===== Data for this task

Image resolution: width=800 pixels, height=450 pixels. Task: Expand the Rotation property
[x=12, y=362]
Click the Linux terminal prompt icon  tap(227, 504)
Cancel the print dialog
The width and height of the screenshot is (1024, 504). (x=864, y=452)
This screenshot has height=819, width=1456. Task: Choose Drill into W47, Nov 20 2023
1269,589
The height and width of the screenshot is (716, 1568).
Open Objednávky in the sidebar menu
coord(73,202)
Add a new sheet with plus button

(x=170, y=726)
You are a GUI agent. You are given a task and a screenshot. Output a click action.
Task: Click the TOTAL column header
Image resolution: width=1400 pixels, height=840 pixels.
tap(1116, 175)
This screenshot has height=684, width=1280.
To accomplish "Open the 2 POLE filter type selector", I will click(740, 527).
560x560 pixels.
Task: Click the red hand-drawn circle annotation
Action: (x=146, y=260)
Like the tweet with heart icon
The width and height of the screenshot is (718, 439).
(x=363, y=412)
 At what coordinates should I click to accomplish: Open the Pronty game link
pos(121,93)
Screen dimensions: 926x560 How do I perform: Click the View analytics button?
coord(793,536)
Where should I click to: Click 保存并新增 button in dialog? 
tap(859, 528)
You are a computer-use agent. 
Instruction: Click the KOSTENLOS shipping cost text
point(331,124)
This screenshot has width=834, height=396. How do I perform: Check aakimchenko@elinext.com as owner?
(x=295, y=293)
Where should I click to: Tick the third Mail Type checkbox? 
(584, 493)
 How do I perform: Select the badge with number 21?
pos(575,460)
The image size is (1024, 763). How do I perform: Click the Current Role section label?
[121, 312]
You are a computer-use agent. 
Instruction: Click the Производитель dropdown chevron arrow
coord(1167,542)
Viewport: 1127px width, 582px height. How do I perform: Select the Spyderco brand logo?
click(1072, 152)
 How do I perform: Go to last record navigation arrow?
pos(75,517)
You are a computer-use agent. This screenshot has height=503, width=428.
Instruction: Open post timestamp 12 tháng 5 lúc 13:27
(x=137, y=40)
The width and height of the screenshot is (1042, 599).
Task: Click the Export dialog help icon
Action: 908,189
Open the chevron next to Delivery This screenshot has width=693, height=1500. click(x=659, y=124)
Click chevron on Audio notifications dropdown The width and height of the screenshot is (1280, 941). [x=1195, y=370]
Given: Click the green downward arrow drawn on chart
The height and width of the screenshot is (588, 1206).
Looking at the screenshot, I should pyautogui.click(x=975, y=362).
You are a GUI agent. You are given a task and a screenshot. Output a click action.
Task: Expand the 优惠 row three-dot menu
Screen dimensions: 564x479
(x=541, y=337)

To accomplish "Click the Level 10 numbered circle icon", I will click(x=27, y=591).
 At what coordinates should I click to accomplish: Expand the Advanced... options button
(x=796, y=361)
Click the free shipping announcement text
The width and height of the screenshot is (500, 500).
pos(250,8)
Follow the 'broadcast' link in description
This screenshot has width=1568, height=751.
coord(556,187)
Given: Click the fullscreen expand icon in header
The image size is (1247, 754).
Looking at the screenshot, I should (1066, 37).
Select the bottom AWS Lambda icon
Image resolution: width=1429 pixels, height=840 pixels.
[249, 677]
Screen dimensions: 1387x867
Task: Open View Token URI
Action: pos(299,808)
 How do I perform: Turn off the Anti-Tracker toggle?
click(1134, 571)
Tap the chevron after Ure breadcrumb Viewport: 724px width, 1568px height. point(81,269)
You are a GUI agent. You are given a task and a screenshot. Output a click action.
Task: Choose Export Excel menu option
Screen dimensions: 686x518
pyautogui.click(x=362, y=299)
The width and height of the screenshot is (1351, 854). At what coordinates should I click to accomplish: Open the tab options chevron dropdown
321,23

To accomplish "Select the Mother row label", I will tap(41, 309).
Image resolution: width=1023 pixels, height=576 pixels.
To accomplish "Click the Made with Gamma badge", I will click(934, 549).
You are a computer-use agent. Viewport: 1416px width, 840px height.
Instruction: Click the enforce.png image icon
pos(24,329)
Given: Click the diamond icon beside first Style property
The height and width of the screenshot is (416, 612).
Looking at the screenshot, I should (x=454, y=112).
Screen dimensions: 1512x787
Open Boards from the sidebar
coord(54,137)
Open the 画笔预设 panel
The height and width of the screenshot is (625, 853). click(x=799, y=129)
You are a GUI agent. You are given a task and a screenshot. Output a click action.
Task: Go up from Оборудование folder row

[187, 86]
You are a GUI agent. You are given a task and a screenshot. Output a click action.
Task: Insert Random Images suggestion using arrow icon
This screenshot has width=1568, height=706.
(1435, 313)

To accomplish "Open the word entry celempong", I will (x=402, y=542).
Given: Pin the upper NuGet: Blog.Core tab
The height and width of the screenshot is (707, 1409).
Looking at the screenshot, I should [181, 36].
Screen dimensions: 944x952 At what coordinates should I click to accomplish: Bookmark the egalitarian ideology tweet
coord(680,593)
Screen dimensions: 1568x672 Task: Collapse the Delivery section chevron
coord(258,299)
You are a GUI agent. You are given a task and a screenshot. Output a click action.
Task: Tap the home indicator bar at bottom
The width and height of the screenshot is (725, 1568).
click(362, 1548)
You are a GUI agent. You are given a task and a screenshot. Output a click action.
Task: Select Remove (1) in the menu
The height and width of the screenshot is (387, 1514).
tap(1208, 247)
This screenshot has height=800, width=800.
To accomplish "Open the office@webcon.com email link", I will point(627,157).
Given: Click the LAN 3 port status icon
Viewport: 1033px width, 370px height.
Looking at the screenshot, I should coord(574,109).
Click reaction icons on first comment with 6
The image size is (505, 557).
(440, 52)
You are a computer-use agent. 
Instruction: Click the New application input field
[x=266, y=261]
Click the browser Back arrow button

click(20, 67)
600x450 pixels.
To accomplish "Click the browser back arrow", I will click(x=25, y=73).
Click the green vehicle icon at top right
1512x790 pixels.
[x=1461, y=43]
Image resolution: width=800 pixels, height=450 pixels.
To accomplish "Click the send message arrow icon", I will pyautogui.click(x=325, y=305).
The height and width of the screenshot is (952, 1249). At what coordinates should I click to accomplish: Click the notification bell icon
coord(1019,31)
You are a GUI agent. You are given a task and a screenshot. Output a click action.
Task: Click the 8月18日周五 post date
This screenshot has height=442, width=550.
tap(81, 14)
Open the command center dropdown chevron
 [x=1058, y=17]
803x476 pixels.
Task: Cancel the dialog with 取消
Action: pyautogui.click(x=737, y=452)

==========

#### Instructions for the task:
Once you have read the records above, write them all out exactly.

#### Answer below:
Image resolution: width=800 pixels, height=450 pixels. Task: Expand the Rotation property
[x=12, y=362]
Click the Linux terminal prompt icon  tap(227, 504)
Cancel the print dialog
The width and height of the screenshot is (1024, 504). (x=864, y=452)
This screenshot has height=819, width=1456. Task: Choose Drill into W47, Nov 20 2023
1269,589
The height and width of the screenshot is (716, 1568).
Open Objednávky in the sidebar menu
coord(73,202)
Add a new sheet with plus button

(x=170, y=726)
You are a GUI agent. You are given a task and a screenshot. Output a click action.
Task: Click the TOTAL column header
Image resolution: width=1400 pixels, height=840 pixels.
tap(1116, 175)
This screenshot has height=684, width=1280.
To accomplish "Open the 2 POLE filter type selector", I will click(740, 527).
560x560 pixels.
Task: Click the red hand-drawn circle annotation
Action: (x=146, y=260)
Like the tweet with heart icon
The width and height of the screenshot is (718, 439).
(x=363, y=412)
 At what coordinates should I click to accomplish: Open the Pronty game link
pos(121,93)
Screen dimensions: 926x560 How do I perform: Click the View analytics button?
coord(793,536)
Where should I click to: Click 保存并新增 button in dialog? 
tap(859, 528)
You are a computer-use agent. 
Instruction: Click the KOSTENLOS shipping cost text
point(331,124)
This screenshot has width=834, height=396. How do I perform: Check aakimchenko@elinext.com as owner?
(x=295, y=293)
Where should I click to: Tick the third Mail Type checkbox? 
(584, 493)
 How do I perform: Select the badge with number 21?
pos(575,460)
The image size is (1024, 763). How do I perform: Click the Current Role section label?
[121, 312]
You are a computer-use agent. 
Instruction: Click the Производитель dropdown chevron arrow
coord(1167,542)
Viewport: 1127px width, 582px height. How do I perform: Select the Spyderco brand logo?
click(1072, 152)
 How do I perform: Go to last record navigation arrow?
pos(75,517)
You are a computer-use agent. This screenshot has height=503, width=428.
Instruction: Open post timestamp 12 tháng 5 lúc 13:27
(x=137, y=40)
The width and height of the screenshot is (1042, 599).
Task: Click the Export dialog help icon
Action: 908,189
Open the chevron next to Delivery This screenshot has width=693, height=1500. click(x=659, y=124)
Click chevron on Audio notifications dropdown The width and height of the screenshot is (1280, 941). [x=1195, y=370]
Given: Click the green downward arrow drawn on chart
The height and width of the screenshot is (588, 1206).
Looking at the screenshot, I should pyautogui.click(x=975, y=362).
You are a GUI agent. You are given a task and a screenshot. Output a click action.
Task: Expand the 优惠 row three-dot menu
Screen dimensions: 564x479
(x=541, y=337)

To accomplish "Click the Level 10 numbered circle icon", I will click(x=27, y=591).
 At what coordinates should I click to accomplish: Expand the Advanced... options button
(x=796, y=361)
Click the free shipping announcement text
The width and height of the screenshot is (500, 500).
pos(250,8)
Follow the 'broadcast' link in description
This screenshot has width=1568, height=751.
coord(556,187)
Given: Click the fullscreen expand icon in header
The image size is (1247, 754).
Looking at the screenshot, I should (1066, 37).
Select the bottom AWS Lambda icon
Image resolution: width=1429 pixels, height=840 pixels.
[249, 677]
Screen dimensions: 1387x867
Task: Open View Token URI
Action: pos(299,808)
 How do I perform: Turn off the Anti-Tracker toggle?
click(1134, 571)
Tap the chevron after Ure breadcrumb Viewport: 724px width, 1568px height. point(81,269)
You are a GUI agent. You are given a task and a screenshot. Output a click action.
Task: Choose Export Excel menu option
Screen dimensions: 686x518
pyautogui.click(x=362, y=299)
The width and height of the screenshot is (1351, 854). At what coordinates should I click to accomplish: Open the tab options chevron dropdown
321,23

To accomplish "Select the Mother row label", I will tap(41, 309).
Image resolution: width=1023 pixels, height=576 pixels.
To accomplish "Click the Made with Gamma badge", I will click(934, 549).
You are a computer-use agent. Viewport: 1416px width, 840px height.
Instruction: Click the enforce.png image icon
pos(24,329)
Given: Click the diamond icon beside first Style property
The height and width of the screenshot is (416, 612).
Looking at the screenshot, I should (x=454, y=112).
Screen dimensions: 1512x787
Open Boards from the sidebar
coord(54,137)
Open the 画笔预设 panel
The height and width of the screenshot is (625, 853). click(x=799, y=129)
You are a GUI agent. You are given a task and a screenshot. Output a click action.
Task: Go up from Оборудование folder row

[187, 86]
You are a GUI agent. You are given a task and a screenshot. Output a click action.
Task: Insert Random Images suggestion using arrow icon
This screenshot has width=1568, height=706.
(1435, 313)

To accomplish "Open the word entry celempong", I will (x=402, y=542).
Given: Pin the upper NuGet: Blog.Core tab
The height and width of the screenshot is (707, 1409).
Looking at the screenshot, I should [181, 36].
Screen dimensions: 944x952 At what coordinates should I click to accomplish: Bookmark the egalitarian ideology tweet
coord(680,593)
Screen dimensions: 1568x672 Task: Collapse the Delivery section chevron
coord(258,299)
You are a GUI agent. You are given a task and a screenshot. Output a click action.
Task: Tap the home indicator bar at bottom
The width and height of the screenshot is (725, 1568).
click(362, 1548)
You are a GUI agent. You are given a task and a screenshot. Output a click action.
Task: Select Remove (1) in the menu
The height and width of the screenshot is (387, 1514).
tap(1208, 247)
This screenshot has height=800, width=800.
To accomplish "Open the office@webcon.com email link", I will point(627,157).
Given: Click the LAN 3 port status icon
Viewport: 1033px width, 370px height.
Looking at the screenshot, I should coord(574,109).
Click reaction icons on first comment with 6
The image size is (505, 557).
(440, 52)
You are a computer-use agent. 
Instruction: Click the New application input field
[x=266, y=261]
Click the browser Back arrow button

click(20, 67)
600x450 pixels.
To accomplish "Click the browser back arrow", I will click(x=25, y=73).
Click the green vehicle icon at top right
1512x790 pixels.
[x=1461, y=43]
Image resolution: width=800 pixels, height=450 pixels.
To accomplish "Click the send message arrow icon", I will pyautogui.click(x=325, y=305).
The height and width of the screenshot is (952, 1249). At what coordinates should I click to accomplish: Click the notification bell icon
coord(1019,31)
You are a GUI agent. You are given a task and a screenshot. Output a click action.
Task: Click the 8月18日周五 post date
This screenshot has height=442, width=550.
tap(81, 14)
Open the command center dropdown chevron
 [x=1058, y=17]
803x476 pixels.
Task: Cancel the dialog with 取消
Action: pyautogui.click(x=737, y=452)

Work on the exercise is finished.